===== RECORDS FOR THE TASK =====

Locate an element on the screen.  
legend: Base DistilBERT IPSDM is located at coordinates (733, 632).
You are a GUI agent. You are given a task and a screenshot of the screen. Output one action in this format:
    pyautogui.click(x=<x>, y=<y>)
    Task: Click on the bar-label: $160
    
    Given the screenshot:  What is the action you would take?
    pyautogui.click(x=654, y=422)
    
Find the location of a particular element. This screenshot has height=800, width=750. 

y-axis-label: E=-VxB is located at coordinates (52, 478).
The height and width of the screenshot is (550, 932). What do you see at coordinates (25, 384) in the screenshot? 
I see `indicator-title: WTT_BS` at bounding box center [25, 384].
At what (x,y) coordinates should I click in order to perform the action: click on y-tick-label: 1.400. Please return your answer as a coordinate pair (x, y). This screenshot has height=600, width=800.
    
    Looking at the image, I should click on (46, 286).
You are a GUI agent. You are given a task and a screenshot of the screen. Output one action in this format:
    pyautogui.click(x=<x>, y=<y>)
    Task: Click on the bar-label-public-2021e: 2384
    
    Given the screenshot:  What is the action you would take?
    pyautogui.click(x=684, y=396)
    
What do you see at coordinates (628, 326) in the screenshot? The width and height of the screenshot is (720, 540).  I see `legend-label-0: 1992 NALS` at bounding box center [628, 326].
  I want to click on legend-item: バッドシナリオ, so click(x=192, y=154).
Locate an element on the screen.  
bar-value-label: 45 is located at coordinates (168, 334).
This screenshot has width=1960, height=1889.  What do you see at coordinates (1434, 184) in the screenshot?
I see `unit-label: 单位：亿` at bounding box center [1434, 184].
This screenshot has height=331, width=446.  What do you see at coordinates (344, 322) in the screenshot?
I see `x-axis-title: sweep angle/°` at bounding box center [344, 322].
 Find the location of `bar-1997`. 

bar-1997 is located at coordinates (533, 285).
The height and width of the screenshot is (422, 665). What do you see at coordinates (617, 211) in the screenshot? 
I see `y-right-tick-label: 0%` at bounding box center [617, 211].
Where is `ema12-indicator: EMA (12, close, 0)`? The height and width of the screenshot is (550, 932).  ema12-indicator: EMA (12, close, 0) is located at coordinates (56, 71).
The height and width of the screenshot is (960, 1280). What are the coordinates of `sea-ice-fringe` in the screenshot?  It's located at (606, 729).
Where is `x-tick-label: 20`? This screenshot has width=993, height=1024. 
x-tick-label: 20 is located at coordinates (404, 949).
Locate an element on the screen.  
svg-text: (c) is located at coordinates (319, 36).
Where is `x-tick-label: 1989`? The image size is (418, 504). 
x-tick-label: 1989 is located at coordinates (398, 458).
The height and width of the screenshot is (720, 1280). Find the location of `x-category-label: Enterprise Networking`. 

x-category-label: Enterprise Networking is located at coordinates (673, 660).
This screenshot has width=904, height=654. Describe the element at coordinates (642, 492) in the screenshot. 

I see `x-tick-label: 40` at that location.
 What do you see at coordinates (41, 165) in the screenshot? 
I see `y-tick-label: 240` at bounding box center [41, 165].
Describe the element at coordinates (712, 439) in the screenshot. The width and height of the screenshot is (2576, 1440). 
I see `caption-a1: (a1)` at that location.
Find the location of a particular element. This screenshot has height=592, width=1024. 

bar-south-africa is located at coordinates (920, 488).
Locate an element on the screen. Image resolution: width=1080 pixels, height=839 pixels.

=====

_ASSIGNMENT_.
Format these lines as a JSON list of strings, one string per line, leaving out blank lines.

_SOLUTION FOR THIS TASK_.
[
  "Locate an element on the screen.  ",
  "legend: Base DistilBERT IPSDM is located at coordinates (733, 632).",
  "You are a GUI agent. You are given a task and a screenshot of the screen. Output one action in this format:",
  "    pyautogui.click(x=<x>, y=<y>)",
  "    Task: Click on the bar-label: $160",
  "    Given the screenshot:  What is the action you would take?",
  "    pyautogui.click(x=654, y=422)",
  "Find the location of a particular element. This screenshot has height=800, width=750. ",
  "y-axis-label: E=-VxB is located at coordinates (52, 478).",
  "The height and width of the screenshot is (550, 932). What do you see at coordinates (25, 384) in the screenshot? ",
  "I see `indicator-title: WTT_BS` at bounding box center [25, 384].",
  "At what (x,y) coordinates should I click in order to perform the action: click on y-tick-label: 1.400. Please return your answer as a coordinate pair (x, y). This screenshot has height=600, width=800.",
  "    Looking at the image, I should click on (46, 286).",
  "You are a GUI agent. You are given a task and a screenshot of the screen. Output one action in this format:",
  "    pyautogui.click(x=<x>, y=<y>)",
  "    Task: Click on the bar-label-public-2021e: 2384",
  "    Given the screenshot:  What is the action you would take?",
  "    pyautogui.click(x=684, y=396)",
  "What do you see at coordinates (628, 326) in the screenshot? The width and height of the screenshot is (720, 540).  I see `legend-label-0: 1992 NALS` at bounding box center [628, 326].",
  "  I want to click on legend-item: バッドシナリオ, so click(x=192, y=154).",
  "Locate an element on the screen.  ",
  "bar-value-label: 45 is located at coordinates (168, 334).",
  "This screenshot has width=1960, height=1889.  What do you see at coordinates (1434, 184) in the screenshot?",
  "I see `unit-label: 单位：亿` at bounding box center [1434, 184].",
  "This screenshot has height=331, width=446.  What do you see at coordinates (344, 322) in the screenshot?",
  "I see `x-axis-title: sweep angle/°` at bounding box center [344, 322].",
  " Find the location of `bar-1997`. ",
  "bar-1997 is located at coordinates (533, 285).",
  "The height and width of the screenshot is (422, 665). What do you see at coordinates (617, 211) in the screenshot? ",
  "I see `y-right-tick-label: 0%` at bounding box center [617, 211].",
  "Where is `ema12-indicator: EMA (12, close, 0)`? The height and width of the screenshot is (550, 932).  ema12-indicator: EMA (12, close, 0) is located at coordinates (56, 71).",
  "The height and width of the screenshot is (960, 1280). What are the coordinates of `sea-ice-fringe` in the screenshot?  It's located at (606, 729).",
  "Where is `x-tick-label: 20`? This screenshot has width=993, height=1024. ",
  "x-tick-label: 20 is located at coordinates (404, 949).",
  "Locate an element on the screen.  ",
  "svg-text: (c) is located at coordinates (319, 36).",
  "Where is `x-tick-label: 1989`? The image size is (418, 504). ",
  "x-tick-label: 1989 is located at coordinates (398, 458).",
  "The height and width of the screenshot is (720, 1280). Find the location of `x-category-label: Enterprise Networking`. ",
  "x-category-label: Enterprise Networking is located at coordinates (673, 660).",
  "This screenshot has width=904, height=654. Describe the element at coordinates (642, 492) in the screenshot. ",
  "I see `x-tick-label: 40` at that location.",
  " What do you see at coordinates (41, 165) in the screenshot? ",
  "I see `y-tick-label: 240` at bounding box center [41, 165].",
  "Describe the element at coordinates (712, 439) in the screenshot. The width and height of the screenshot is (2576, 1440). ",
  "I see `caption-a1: (a1)` at that location.",
  "Find the location of a particular element. This screenshot has height=592, width=1024. ",
  "bar-south-africa is located at coordinates (920, 488).",
  "Locate an element on the screen. Image resolution: width=1080 pixels, height=839 pixels."
]